Docosahexaenoic acid (DHA) alleviates hepatic lipid accumulation by regulating mitochondrial quality control through ERK signaling pathway in grass carp (Ctenopharyngodon idellus)

Docosahexaenoic acid (DHA) alleviates hepatic lipid accumulation in fish, but the underlying mechanism re-mains unclear. Studies in mammals showed that promoting fatty acid (FA) beta-oxidation, which mainly occurs in mitochondrion, improves lipid accumulation.

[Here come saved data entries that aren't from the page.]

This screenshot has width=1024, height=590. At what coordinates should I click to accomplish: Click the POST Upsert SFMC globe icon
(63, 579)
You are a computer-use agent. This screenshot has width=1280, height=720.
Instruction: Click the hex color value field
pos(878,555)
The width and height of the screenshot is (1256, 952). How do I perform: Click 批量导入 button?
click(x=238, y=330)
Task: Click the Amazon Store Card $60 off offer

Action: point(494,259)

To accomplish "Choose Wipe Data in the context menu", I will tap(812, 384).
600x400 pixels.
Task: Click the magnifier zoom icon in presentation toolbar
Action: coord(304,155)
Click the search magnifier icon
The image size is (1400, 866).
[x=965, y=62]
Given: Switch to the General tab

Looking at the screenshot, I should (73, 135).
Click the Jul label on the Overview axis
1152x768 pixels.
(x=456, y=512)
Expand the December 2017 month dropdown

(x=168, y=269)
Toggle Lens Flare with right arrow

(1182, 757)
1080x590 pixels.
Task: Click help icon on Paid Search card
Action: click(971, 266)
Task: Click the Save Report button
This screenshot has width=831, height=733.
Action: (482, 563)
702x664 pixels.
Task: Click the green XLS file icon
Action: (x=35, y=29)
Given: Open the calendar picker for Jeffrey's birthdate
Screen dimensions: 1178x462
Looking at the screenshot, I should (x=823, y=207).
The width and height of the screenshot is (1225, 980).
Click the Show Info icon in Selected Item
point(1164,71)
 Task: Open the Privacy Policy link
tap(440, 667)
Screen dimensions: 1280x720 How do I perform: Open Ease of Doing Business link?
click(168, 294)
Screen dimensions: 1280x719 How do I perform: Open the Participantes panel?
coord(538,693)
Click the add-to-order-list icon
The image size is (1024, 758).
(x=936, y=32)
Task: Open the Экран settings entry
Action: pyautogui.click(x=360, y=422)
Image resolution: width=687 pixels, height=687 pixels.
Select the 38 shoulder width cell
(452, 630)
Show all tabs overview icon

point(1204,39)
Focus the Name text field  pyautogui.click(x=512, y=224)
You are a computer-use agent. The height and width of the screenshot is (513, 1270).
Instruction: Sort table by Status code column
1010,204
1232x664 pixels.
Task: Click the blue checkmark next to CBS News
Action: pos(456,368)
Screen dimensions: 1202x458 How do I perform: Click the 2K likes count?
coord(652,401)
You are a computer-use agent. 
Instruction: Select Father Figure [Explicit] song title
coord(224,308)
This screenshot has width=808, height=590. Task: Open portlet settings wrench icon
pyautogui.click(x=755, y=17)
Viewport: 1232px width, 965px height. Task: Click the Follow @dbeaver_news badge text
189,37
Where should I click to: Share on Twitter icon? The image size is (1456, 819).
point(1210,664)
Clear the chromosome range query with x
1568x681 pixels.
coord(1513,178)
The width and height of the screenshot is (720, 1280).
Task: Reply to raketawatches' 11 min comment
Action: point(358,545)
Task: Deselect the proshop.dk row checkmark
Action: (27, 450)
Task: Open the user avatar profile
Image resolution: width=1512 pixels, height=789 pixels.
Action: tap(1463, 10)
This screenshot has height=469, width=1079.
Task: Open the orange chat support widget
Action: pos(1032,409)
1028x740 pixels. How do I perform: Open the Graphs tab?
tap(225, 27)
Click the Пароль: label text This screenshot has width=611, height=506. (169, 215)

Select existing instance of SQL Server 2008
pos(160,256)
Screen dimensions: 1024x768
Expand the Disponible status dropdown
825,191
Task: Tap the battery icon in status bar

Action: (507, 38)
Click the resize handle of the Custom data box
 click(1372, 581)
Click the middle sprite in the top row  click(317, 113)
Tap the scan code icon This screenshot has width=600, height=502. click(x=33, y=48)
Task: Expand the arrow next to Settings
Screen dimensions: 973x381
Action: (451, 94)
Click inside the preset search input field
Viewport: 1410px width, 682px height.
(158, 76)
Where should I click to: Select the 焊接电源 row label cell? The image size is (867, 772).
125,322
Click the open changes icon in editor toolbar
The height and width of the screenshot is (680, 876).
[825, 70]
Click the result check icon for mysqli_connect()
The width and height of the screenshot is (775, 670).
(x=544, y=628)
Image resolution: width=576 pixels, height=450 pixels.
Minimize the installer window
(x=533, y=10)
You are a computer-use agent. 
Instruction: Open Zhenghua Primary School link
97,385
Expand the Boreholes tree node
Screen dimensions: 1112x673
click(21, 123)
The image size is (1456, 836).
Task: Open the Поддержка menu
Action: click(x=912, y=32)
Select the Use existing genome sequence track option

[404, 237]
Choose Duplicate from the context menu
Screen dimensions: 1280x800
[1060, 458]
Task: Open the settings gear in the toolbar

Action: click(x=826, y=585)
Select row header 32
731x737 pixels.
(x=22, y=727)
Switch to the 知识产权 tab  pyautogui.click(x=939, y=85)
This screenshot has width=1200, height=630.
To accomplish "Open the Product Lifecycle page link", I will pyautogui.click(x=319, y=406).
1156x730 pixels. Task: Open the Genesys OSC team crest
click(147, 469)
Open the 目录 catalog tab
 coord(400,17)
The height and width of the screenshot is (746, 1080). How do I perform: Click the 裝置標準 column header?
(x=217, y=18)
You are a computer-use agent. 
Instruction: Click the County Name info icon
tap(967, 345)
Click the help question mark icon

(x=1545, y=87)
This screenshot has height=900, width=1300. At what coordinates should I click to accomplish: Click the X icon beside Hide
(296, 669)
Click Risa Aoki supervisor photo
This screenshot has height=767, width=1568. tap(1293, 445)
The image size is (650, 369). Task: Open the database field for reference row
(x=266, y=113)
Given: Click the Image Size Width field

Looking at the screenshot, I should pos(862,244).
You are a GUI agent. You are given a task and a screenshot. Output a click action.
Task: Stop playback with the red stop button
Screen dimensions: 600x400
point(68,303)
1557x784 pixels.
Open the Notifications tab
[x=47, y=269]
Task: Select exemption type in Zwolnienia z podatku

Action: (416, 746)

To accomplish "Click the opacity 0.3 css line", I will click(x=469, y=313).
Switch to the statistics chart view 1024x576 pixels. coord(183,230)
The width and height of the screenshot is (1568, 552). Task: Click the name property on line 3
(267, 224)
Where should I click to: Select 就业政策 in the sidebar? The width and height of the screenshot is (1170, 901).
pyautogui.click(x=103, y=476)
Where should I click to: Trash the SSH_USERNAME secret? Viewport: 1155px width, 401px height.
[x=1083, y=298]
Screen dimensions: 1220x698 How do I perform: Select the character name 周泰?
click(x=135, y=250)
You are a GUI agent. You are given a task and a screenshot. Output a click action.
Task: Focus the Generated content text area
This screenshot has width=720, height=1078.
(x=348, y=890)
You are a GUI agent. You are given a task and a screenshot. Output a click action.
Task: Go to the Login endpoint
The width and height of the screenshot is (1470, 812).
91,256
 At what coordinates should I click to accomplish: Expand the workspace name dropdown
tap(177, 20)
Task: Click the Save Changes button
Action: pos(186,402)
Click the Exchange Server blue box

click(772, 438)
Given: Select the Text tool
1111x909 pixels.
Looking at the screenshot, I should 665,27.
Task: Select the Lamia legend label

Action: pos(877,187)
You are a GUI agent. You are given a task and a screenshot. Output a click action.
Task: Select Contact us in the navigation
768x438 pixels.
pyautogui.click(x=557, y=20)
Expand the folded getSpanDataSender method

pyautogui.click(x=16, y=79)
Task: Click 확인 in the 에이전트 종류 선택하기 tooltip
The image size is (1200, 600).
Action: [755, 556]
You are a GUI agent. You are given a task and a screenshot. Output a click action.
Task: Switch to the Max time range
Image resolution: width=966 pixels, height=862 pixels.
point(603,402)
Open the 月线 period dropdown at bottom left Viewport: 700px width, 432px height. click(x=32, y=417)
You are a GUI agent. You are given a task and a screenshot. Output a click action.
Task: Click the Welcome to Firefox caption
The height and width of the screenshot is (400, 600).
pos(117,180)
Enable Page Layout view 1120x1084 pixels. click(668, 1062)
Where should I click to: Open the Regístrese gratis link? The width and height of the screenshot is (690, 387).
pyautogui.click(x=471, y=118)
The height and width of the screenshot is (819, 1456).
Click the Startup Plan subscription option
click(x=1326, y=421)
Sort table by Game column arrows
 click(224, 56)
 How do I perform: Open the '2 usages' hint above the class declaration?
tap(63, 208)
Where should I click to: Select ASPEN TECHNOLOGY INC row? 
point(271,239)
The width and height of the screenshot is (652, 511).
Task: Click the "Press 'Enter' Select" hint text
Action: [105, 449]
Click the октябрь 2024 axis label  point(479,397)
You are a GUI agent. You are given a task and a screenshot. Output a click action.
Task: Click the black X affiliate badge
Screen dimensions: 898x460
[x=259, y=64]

This study aims to investigate the effect of DHA on fatty acid (FA) beta-oxidation, focusing on the role of hepatic mitochondrial quality control (MQC) and mitochondrial function, in grass carp (Ctenopharyngodon idellus) in vivo and in vitro. Grass carps (41.87 +/- 0.08 g) were fed with diets supplemented with 0% (control) and 1% DHA for 8 weeks. Dietary 1% DHA markedly decreased the hep-atosomatic index, hepatic triglyceride (TG) content, and serum TG (P < 0.05). Dietary 1% DHA significantly increased ppar alpha and cpt1 mRNAs, which implies the activated FA beta-oxidation. In addition, dietary 1% DHA improved mitochondrial function by increasing the ATP content and antioxidant ability. The mRNAs encoding DRP1, OPA1, MFN1 and MFN2 were significantly increased by DHA (P < 0.05), suggesting that mitochondrial division and fusion were activated simultaneously. Transmission electron microscopy displayed that dietary 1% DHA triggers the increase of mitochondria. Along with this, mitochondrial DNA copy numbers and the mRNA expression of pgc1 alpha, tfam and nrf1 were significantly increased in 1% DHA group (P < 0.05), suggesting that DHA activated mitochondrial biogenesis. BNIP3/NIX-dependent mitophagy was also induced by DHA. Consistent with these in vivo results, DHA restored the loss of ATP content, mitochondrial membrane potential, and antioxidant ability in palmitic acid (PA)-treated hepatocytes in vitro, implying that DHA improved the MQC network damaged by PA. DHA further activated FA beta-oxidation and inhibited lipid accumulation in the hepatocytes. Importantly, U0126, an inhibitor of ERK, abrogated the effects of DHA on the MQC network and lipid meta-bolism. Taken together, the present study demonstrated that the alleviation of hepatic lipid accumulation by DHA is mediated by the activation of FA beta-oxidation and improvement of MQC via the ERK pathway. This study may shed light on the molecular mechanism underlying DHA's function in relieving hepatic lipid deposition in vertebrates.